Когда она закончила свое выступление, никто из нас не сомневался в том, что Эгисф способен будет убить не только свою сестру, но и царя Агамемнона. Я захлопал вместе с классом в ладоши и заключил:
— Я подозреваю, мисс Соркин, что, несмотря на ваши майки, вы сможете стать писателем. — И аудитория вновь разразилась аплодисментами.
Затем я остановился на тех вещах, которые хотел навсегда вбить им в головы и которые для тех, кто слышал это впервые, звучали как гром среди ясного неба:
— Всю оставшуюся жизнь вы должны защищать литературу и бороться со всеми формами цензуры. Если какая-то группа баптисток в Оклахоме будет протестовать против того, что в той или иной книге затрагивается непристойная тема, я хочу, чтобы вы напомнили им: в основу некоторых величайших в мире произведений, от которых берет начало современная литература, положены поступки вот этого сборища негодяев. — Я ткнул в сторону схемы. — Убийства. Умерщвление собственной матери. Кровосмешение. Предательства. Отцеубийства. — Выдержав паузу, я продолжил: — И не слушайте, если кто-то станет поучать вас, рассказывая о том, что такое приличная литература и что такое запретная. Если вам понадобятся аргументы опровергнуть его, вспомните эту схему и имена людей, которые черпали оттуда свое вдохновение: Гомер, Эсхил, Софокл, Еврипид. Они указали нам путь.
Затем, резко подскочив, я указал на молодого человека:
— Мистер Кейтс, вы номер седьмой и пьете чай с номером десятым, но вы — провидец и знаете, что она собирается убить вас. Два женских голоса, пожалуйста. Их беседа. — Кейтс не был столь талантливым актером, как мисс Соркин, но довольно тонко чувствовал, что творилось в сердцах этих двух женщин. И, когда он закончил их диалог, я заметил: — Менее драматично, чем у Эгисфа, но вы знаете, что делаете, мистер Кейтс. В ваших речах виден не только рассудок, но и: сердце. Рассказ, который вы представили при поступлении, убедил меня в ваших способностях, а сегодняшнее выступление только подтверждает, что я не ошибся.
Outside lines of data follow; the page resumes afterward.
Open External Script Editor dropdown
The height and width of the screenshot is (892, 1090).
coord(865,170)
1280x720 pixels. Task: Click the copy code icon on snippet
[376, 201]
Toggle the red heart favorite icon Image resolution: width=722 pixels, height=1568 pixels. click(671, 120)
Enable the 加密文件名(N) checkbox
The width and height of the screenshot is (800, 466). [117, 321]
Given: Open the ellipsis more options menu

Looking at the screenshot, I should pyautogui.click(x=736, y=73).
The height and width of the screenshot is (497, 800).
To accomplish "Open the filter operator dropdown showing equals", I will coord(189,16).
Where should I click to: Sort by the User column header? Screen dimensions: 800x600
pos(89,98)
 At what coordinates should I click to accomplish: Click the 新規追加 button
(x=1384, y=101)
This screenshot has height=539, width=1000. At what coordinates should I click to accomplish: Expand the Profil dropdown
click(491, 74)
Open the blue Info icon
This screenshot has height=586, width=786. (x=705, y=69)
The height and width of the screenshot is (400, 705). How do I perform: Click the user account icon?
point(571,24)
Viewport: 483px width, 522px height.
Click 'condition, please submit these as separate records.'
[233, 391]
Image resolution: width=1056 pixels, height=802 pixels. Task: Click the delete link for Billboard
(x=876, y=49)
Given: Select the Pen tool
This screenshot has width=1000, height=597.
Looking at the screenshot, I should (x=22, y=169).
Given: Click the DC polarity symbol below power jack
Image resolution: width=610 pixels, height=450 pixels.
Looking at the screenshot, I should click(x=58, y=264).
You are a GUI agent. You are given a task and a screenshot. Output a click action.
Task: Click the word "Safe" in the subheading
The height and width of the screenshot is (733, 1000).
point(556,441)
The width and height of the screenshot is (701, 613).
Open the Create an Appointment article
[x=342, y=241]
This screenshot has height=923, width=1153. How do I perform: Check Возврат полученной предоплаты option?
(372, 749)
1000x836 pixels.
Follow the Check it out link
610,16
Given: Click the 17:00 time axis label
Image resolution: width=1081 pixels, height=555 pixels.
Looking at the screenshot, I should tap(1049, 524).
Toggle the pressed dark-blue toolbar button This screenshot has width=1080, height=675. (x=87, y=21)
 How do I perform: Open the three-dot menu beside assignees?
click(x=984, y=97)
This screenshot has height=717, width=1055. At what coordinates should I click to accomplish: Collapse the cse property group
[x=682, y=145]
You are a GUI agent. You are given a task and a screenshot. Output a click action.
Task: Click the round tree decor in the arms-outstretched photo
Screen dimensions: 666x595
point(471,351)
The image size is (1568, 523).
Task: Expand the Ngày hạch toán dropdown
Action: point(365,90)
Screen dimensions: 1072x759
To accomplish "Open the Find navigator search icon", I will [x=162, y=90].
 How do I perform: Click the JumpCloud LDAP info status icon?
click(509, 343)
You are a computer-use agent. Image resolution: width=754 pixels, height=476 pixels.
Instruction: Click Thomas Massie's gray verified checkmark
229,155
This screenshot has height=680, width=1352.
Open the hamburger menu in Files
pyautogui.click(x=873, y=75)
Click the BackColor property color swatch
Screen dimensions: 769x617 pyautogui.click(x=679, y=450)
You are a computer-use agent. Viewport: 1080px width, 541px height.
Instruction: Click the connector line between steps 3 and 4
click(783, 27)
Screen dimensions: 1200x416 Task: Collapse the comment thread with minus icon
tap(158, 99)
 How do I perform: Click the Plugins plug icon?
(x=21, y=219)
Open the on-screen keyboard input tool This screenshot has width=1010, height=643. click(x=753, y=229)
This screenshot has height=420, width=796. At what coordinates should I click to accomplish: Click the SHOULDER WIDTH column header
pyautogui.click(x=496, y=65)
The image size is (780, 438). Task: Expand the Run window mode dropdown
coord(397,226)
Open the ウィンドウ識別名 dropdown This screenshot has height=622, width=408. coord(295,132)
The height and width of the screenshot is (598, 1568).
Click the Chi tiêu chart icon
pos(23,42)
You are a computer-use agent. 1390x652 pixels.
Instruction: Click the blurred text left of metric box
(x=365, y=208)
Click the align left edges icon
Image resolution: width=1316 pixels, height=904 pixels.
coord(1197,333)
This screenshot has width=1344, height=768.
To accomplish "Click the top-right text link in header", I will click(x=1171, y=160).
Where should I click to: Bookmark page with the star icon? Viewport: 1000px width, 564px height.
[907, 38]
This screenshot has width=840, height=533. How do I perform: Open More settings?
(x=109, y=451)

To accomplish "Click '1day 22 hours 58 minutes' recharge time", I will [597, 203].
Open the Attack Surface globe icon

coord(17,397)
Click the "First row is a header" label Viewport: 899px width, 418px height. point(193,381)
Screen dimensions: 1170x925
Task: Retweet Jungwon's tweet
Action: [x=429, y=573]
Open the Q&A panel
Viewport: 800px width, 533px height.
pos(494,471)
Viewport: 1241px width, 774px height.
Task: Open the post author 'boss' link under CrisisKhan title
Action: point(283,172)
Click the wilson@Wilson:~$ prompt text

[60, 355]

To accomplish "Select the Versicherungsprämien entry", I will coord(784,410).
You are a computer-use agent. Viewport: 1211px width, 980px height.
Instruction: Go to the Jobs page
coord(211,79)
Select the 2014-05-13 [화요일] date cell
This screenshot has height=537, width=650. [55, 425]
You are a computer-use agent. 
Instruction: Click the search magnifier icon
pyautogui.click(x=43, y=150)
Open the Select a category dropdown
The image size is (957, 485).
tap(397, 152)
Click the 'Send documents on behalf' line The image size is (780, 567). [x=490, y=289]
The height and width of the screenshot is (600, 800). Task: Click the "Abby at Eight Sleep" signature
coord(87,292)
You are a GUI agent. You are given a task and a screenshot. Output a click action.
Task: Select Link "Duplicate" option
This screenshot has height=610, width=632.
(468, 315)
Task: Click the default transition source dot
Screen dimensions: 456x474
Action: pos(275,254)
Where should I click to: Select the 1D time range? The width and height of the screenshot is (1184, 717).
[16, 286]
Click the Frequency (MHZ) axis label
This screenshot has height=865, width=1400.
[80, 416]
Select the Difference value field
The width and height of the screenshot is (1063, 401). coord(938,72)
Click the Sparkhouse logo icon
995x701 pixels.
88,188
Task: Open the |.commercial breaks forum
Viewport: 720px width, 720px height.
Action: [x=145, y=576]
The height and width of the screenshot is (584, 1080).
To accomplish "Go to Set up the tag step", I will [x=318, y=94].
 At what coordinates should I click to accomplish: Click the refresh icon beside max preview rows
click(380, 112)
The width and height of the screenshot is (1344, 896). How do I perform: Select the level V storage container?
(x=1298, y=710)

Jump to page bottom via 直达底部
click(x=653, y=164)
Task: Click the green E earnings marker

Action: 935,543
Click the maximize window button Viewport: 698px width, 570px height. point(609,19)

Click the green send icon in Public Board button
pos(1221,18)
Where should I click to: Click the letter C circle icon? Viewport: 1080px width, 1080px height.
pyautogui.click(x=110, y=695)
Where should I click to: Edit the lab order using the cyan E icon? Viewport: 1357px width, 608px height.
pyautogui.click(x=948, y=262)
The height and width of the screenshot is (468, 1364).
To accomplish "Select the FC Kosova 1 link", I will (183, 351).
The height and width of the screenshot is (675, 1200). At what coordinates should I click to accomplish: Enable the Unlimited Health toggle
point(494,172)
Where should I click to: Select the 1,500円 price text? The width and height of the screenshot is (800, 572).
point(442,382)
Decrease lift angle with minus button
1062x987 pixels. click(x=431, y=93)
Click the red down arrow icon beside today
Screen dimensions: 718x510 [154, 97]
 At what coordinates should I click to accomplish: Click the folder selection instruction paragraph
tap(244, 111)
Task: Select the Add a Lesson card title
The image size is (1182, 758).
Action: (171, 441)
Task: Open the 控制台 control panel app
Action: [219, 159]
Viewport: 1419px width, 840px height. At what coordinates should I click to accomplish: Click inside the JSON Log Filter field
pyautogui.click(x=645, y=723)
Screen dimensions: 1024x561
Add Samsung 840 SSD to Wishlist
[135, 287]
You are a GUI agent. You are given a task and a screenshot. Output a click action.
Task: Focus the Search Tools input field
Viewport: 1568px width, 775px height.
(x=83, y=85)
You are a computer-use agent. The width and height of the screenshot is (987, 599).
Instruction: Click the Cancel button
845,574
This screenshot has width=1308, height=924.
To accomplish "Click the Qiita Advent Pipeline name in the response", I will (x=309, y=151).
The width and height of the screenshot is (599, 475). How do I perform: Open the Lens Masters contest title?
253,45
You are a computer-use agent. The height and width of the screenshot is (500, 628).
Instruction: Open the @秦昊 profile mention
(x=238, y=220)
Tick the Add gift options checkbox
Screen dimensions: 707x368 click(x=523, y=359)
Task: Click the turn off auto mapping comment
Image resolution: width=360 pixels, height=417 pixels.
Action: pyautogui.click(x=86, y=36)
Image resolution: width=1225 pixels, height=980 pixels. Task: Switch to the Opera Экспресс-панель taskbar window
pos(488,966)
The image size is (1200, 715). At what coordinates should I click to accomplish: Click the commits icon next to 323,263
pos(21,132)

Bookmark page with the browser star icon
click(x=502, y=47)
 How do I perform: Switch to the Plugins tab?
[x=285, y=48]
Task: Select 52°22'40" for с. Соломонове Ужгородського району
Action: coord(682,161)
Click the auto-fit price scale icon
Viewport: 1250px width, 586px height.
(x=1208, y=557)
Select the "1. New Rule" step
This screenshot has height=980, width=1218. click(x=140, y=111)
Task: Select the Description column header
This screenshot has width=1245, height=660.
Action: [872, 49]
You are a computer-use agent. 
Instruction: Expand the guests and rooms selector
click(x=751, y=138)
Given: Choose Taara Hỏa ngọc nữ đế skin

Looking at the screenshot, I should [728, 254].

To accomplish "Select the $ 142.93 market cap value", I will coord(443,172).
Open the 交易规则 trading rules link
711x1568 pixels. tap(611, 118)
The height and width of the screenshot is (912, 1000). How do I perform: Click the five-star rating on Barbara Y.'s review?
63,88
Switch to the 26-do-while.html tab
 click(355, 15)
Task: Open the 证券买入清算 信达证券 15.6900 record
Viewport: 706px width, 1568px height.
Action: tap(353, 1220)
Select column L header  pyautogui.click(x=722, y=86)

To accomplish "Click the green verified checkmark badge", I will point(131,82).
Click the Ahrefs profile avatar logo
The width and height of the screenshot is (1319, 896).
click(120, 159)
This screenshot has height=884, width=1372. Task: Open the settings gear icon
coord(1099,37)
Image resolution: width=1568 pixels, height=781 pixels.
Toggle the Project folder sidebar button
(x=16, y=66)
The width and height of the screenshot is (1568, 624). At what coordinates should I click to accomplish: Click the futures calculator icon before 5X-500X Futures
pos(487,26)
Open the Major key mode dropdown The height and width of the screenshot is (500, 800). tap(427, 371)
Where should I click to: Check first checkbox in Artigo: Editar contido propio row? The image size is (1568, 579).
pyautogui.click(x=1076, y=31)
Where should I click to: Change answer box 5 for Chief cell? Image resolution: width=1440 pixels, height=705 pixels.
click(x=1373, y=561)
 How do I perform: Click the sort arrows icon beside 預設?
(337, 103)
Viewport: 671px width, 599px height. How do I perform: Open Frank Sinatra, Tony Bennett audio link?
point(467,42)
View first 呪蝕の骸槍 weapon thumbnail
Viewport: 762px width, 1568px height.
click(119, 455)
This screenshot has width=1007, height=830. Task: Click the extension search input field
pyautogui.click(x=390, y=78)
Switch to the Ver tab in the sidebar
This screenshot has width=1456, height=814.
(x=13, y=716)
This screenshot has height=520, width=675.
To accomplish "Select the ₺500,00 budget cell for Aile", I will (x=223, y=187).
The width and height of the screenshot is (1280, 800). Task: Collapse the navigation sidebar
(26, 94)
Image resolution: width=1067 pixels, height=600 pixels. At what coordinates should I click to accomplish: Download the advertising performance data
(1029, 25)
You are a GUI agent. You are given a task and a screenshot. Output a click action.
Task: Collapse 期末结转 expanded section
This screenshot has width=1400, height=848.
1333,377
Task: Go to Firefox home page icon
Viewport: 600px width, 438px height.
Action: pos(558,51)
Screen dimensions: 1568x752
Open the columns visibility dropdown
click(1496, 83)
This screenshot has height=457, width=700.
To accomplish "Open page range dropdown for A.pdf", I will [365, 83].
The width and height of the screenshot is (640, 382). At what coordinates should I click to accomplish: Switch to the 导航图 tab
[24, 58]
После этого я перешел к третьему выводу, вытекавшему из схемы:
— Шекспир поведал нам три незабываемые истории убийств: «Гамлет», «Макбет», «Отелло»-, ноя сильно сомневаюсь, что сам он совершил хотя бы одно убийство в своей жизни. Ему это было не нужно. Достаточно побывать в тюрьмах и понаблюдать казни, чтобы заключить, что означает убийство, а дальше положиться на свое вдохновенное воображение. Так же, как делали это Гомер и Эсхил. Им не надо было совершать эти ужасы.
Приблизившись к стене, я продолжал:
— Все это не должно остаться здесь. Оно должно поселиться в ваших умах и сердцах, войти в кровь и плоть.
Позднее некоторые отмечали, что с того момента я «словно вырос в их глазах, превратившись из тощего и рыжего немца в одного из рода Атрея… может быть, Ореста… объятого страхом перед тем, как исполнить свой ужасный долг», Другие говорили: «С тех пор как он начал заставлять нас представлять себя в шкуре Атреев, литература стала казаться нам вещью более возвышенной и яркой».
В тишине, последовавшей за этим эпизодом в моей вводной лекции, я тихо произнес:
— Мистер Томсон, вы — номер шестнадцатый — летним днем в гавани Авлида и видите, как к вам направляется ваш отец. У вас нет полной уверенности в том, что он собирается предпринять. Но вы умная девочка и догадываетесь. Вы обращаетесь не к нему, а к себе. Что вы скажете себе в эти последние моменты своей жизни?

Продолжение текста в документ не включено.